REQUIRED ACTION:
All lines before the one containing "799x500 pixels.", plus that line itself, are to be printed exactly as they appear below.

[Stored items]
---*---
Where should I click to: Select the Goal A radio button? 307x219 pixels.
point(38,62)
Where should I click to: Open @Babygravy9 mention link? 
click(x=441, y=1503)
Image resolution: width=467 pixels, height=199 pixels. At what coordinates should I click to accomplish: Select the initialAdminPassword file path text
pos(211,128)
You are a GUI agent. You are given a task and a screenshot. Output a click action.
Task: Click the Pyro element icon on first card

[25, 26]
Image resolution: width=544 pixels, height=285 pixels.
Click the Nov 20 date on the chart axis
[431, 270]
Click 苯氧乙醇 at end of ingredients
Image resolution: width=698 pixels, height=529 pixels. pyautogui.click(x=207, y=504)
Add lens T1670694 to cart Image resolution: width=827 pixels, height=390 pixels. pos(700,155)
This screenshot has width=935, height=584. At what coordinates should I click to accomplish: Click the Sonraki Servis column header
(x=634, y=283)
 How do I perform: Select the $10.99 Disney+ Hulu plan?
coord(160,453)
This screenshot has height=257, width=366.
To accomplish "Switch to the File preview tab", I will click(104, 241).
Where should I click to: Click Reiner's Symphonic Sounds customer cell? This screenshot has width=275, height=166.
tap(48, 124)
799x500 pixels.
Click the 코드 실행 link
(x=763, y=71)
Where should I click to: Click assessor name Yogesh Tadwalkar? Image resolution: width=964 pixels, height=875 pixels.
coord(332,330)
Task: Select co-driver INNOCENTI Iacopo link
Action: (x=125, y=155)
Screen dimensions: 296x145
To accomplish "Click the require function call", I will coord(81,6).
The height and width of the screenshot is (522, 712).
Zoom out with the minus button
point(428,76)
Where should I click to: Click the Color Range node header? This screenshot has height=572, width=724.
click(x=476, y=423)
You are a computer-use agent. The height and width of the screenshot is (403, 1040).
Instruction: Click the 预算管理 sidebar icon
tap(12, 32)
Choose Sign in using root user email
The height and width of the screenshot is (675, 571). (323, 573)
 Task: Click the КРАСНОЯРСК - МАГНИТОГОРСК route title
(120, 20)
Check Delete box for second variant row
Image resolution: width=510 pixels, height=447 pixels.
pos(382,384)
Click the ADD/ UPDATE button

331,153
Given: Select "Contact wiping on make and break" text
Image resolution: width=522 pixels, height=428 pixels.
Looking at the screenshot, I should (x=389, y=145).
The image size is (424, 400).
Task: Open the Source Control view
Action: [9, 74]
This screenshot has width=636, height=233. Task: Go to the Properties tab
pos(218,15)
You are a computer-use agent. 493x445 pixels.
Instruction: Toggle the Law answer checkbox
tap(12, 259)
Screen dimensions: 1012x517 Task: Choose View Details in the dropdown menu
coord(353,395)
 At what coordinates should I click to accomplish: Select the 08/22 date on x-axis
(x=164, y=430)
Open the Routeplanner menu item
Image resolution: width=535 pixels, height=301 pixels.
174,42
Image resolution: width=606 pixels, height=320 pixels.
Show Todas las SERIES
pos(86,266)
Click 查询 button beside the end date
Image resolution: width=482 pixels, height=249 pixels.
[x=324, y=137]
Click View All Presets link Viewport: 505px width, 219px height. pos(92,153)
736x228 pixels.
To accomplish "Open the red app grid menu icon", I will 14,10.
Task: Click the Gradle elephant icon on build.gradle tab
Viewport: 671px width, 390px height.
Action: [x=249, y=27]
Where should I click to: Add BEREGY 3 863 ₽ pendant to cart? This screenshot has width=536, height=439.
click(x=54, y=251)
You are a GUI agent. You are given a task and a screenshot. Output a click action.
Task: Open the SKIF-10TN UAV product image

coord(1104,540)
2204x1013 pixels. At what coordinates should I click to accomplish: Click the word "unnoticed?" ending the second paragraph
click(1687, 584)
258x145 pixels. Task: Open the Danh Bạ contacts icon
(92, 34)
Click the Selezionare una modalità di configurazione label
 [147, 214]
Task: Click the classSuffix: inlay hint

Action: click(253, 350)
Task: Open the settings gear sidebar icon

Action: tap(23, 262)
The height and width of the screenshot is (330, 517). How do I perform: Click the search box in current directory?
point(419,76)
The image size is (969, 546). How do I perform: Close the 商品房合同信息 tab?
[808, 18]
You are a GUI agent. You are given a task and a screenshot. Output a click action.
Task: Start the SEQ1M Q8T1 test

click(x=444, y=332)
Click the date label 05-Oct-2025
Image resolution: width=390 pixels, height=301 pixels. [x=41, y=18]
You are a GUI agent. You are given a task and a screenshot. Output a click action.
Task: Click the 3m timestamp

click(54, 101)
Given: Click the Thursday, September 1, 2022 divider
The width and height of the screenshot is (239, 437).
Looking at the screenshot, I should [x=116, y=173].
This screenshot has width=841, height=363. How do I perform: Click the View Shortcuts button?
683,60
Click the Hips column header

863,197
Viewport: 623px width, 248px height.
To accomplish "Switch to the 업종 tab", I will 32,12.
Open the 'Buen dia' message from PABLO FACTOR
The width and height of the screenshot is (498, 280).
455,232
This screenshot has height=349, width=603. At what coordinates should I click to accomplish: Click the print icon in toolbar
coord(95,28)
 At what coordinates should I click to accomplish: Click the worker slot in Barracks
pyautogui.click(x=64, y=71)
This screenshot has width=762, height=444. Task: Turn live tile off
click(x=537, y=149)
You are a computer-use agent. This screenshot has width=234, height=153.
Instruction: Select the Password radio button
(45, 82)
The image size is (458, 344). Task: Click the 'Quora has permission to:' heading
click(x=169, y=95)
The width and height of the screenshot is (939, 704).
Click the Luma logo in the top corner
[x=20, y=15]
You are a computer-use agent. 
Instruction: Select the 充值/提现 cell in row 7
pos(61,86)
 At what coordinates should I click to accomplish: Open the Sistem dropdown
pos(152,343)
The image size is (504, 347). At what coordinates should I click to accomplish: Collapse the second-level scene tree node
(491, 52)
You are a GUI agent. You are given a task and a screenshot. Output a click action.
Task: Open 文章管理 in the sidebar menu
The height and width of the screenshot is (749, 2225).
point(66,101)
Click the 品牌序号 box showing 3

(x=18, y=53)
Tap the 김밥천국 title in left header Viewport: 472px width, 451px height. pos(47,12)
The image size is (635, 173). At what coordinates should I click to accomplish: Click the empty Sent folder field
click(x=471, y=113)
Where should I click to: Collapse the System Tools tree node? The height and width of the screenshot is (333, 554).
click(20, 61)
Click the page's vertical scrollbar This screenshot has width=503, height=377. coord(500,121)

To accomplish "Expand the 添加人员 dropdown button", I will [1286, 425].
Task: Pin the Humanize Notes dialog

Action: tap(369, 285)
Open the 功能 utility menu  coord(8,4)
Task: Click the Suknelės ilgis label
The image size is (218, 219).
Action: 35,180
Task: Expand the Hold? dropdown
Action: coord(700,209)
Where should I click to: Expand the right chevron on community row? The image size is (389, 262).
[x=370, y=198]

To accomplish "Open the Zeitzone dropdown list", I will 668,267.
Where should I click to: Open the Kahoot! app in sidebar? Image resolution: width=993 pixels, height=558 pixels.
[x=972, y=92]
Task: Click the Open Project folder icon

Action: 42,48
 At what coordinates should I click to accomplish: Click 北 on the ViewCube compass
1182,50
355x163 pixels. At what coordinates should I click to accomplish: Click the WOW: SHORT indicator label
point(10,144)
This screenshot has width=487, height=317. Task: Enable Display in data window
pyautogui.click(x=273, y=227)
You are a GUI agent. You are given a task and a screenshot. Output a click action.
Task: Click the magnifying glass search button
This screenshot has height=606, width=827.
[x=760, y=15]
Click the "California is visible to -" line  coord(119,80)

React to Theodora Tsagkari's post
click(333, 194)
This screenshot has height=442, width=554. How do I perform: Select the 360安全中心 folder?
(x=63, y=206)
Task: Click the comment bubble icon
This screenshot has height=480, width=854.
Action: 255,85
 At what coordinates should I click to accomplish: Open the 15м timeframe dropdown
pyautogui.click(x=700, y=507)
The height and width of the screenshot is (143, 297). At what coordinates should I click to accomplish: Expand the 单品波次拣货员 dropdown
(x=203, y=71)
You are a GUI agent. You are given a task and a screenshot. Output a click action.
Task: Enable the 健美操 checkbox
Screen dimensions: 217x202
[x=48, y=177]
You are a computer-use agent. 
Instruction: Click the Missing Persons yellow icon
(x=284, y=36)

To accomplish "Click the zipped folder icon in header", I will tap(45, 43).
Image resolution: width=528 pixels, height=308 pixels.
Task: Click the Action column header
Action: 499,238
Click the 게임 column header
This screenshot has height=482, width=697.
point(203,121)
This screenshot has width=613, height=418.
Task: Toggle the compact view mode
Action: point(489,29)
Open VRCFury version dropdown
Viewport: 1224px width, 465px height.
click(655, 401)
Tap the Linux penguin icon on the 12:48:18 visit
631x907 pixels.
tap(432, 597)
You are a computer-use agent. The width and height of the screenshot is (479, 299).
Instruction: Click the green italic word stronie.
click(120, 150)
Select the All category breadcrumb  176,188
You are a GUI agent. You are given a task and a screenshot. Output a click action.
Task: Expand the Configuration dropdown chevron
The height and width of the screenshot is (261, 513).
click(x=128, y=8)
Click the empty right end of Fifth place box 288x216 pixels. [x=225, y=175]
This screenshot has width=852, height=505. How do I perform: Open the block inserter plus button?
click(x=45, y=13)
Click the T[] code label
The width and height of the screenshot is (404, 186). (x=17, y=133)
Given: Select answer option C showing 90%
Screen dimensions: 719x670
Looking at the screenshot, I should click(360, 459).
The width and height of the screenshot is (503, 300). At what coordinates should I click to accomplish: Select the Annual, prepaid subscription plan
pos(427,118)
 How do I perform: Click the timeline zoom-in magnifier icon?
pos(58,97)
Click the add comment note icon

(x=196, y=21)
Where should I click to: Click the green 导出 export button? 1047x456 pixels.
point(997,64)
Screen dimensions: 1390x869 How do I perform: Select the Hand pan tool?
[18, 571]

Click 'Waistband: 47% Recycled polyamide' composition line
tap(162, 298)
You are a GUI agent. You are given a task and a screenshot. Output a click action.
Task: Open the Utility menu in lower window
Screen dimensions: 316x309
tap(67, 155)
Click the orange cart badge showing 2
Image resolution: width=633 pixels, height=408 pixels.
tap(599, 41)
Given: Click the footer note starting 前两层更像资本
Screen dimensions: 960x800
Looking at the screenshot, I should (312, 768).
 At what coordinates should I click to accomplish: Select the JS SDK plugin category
---*---
ANSWER BOX:
Where should I click to: Select the Goal A radio button? 307x219 pixels.
point(38,62)
Where should I click to: Open @Babygravy9 mention link? 
click(x=441, y=1503)
Image resolution: width=467 pixels, height=199 pixels. At what coordinates should I click to accomplish: Select the initialAdminPassword file path text
pos(211,128)
You are a GUI agent. You are given a task and a screenshot. Output a click action.
Task: Click the Pyro element icon on first card

[25, 26]
Image resolution: width=544 pixels, height=285 pixels.
Click the Nov 20 date on the chart axis
[431, 270]
Click 苯氧乙醇 at end of ingredients
Image resolution: width=698 pixels, height=529 pixels. pyautogui.click(x=207, y=504)
Add lens T1670694 to cart Image resolution: width=827 pixels, height=390 pixels. pos(700,155)
This screenshot has width=935, height=584. At what coordinates should I click to accomplish: Click the Sonraki Servis column header
(x=634, y=283)
 How do I perform: Select the $10.99 Disney+ Hulu plan?
coord(160,453)
This screenshot has height=257, width=366.
To accomplish "Switch to the File preview tab", I will click(104, 241).
Where should I click to: Click Reiner's Symphonic Sounds customer cell? This screenshot has width=275, height=166.
tap(48, 124)
799x500 pixels.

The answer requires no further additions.